Saturday, 12 May 2012

Birds of a feather?

Regularly, throughout the season, we notice campers as well as gîte guests going for a walk, armed with a pair of binoculars. Others are staying on the premises, pointing their binoculars at trees and listen very attentively to the surrounding sounds. No doubt these people are bird watchers, who keep an eye and an ear out for everything that warbles and flies or flutters.
I am a total nitwit when it comes to nature, and I have asked some of these people what exactly they were looking for, and what they found. Bird names like red-backed shrike, a tiny little bird, several types of woodpeckers that hammer our trees, red kites and a variety of song birds were mentioned. I think I myself might have spotted a golden oriole, I certainly have been woken up by nightingales, and I had a number of brief encounters with hoopoes.
However, I am more excited about encounters with in my eyes more exotic species. In winter, and only then, I have seen a white heron around here. It stands in various fields around here, flies off very elegantly, and I assume it is every time the same bird I have seen around here. Last winter I drove through Chazelle, and there it stood, on a weir in the Grosne, close to the lavoir. Fortunately I had my camera ready, hence I could have a good picture of him before he flew off. An internet search revealed that it might have been a great egret, but having said that, an expert could come up wit a better determination.
Last summer a pair of storks took residence in Cormatin. We spotted them for the first time in a field near Cormatin, pecking the ground in search of, I believe, worms or frogs. They build a nest on a chimney of the Cormatin château. I know that storks are not exactly rare; in the Alsace, but also in Southern France and in Spain almost every bell tower is crowned with a stork’s nest. But the whole population of Cormatin, all 503 of them, find the storks a fascinating phenomenon.

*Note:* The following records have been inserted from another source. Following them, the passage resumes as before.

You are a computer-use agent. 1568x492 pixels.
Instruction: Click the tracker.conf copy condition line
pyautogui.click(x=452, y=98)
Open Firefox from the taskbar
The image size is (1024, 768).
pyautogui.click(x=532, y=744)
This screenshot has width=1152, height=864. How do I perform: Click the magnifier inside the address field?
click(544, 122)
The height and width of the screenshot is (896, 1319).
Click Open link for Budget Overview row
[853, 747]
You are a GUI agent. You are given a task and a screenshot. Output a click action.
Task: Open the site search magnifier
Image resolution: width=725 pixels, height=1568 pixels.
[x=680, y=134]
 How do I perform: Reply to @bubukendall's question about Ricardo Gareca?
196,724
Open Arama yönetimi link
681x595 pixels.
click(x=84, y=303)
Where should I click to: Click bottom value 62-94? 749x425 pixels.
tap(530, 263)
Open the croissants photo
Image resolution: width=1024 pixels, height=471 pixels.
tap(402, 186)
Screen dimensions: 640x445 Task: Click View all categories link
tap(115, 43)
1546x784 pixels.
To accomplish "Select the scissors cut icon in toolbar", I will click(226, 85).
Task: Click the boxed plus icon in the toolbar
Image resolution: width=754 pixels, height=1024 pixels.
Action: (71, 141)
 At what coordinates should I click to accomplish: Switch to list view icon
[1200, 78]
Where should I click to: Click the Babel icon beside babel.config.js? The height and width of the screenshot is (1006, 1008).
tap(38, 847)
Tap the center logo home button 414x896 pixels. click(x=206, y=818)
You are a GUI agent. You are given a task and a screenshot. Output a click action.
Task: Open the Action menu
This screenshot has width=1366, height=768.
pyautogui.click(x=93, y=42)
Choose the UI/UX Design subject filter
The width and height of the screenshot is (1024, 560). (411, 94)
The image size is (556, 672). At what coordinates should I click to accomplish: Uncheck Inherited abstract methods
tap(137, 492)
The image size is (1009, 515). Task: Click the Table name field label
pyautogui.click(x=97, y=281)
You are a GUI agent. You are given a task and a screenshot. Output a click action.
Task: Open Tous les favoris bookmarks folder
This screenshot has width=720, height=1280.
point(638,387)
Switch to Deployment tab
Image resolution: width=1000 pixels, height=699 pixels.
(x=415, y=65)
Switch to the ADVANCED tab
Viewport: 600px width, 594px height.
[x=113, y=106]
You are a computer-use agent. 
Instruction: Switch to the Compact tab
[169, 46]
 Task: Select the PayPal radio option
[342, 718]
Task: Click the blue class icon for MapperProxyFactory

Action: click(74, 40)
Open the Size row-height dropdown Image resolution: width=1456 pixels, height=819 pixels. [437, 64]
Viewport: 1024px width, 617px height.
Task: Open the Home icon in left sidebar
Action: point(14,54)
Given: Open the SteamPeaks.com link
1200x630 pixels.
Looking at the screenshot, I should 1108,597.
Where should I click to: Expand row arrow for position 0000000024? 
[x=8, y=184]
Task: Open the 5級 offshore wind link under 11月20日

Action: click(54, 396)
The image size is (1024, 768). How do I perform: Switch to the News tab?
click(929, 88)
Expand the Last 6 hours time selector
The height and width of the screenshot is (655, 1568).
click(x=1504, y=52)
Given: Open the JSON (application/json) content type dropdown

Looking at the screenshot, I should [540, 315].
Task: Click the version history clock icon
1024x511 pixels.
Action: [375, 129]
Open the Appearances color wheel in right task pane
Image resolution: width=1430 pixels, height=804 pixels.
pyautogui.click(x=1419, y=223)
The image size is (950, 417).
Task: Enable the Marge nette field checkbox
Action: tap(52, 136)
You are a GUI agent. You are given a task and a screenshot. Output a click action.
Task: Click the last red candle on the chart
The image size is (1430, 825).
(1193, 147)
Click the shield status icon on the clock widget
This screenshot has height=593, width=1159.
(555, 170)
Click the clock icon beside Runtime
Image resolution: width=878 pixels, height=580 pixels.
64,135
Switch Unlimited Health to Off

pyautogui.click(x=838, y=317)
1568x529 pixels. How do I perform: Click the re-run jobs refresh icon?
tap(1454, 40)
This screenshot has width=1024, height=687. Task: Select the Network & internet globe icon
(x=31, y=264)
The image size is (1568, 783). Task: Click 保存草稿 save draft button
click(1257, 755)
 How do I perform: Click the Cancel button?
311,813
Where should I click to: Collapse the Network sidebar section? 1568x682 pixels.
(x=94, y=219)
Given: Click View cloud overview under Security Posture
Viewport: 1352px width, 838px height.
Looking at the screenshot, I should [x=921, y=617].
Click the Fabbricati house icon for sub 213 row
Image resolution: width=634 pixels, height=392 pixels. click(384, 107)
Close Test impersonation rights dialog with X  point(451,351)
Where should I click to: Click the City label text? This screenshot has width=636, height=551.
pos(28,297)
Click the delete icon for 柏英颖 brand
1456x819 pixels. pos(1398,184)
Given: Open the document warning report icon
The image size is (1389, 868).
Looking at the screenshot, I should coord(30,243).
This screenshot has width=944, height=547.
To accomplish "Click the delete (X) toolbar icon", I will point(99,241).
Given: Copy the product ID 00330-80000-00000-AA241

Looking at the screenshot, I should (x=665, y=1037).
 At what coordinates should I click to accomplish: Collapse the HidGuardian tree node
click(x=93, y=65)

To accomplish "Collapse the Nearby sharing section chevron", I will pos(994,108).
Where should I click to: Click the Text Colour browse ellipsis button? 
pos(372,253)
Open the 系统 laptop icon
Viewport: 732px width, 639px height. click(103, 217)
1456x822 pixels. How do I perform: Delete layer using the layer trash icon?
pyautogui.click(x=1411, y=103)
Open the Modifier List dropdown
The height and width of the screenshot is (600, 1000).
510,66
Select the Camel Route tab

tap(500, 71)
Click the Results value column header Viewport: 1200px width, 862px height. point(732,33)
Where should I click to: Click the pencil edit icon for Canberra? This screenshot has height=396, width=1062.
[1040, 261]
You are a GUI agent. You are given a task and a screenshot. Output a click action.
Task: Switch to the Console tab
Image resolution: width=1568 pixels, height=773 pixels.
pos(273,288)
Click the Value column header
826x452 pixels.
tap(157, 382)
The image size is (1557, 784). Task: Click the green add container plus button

My last spotting was a rather strange one. Towards one September evening I was looking out over the fields from our sitting room, when I noticed a swarm of birds landing on the telephone cable running to our house. I saw them with the sun aslant behind them, hence I could not see them very clearly; still they did not seem ordinary birds. When I looked at them through a pair of binoculars, I noticed they were beautifully coloured birds. I managed to catch one with my camera just before the swarm took off again. With the help of a small bird book for laymen and some internet research, I suspected these had been European bee-eaters. Checking this with a birdwatcher confirmed this suspicion. The swarm was migrating, and obviously landed in Chazelle for a short break.
And then I thought how to close off this blog? The answer came the same day. We drove through Saint-Gengoux on our way to the local cave to get some wine, when we saw, sitting on a gate post in the middle of the day, a tawny owl. They normally live in the woods, and although Saint-Gengoux is not exactly a metropolis, it is also not that rural that tawny owls would nest in the town itself. The owl looked a bit sleepy, and I suspect it somehow got lost and mistook the gate post for a tree.
The moral of this story: to see interesting birds, it pays off to keep your eyes open in stead of investing in expensive equipment!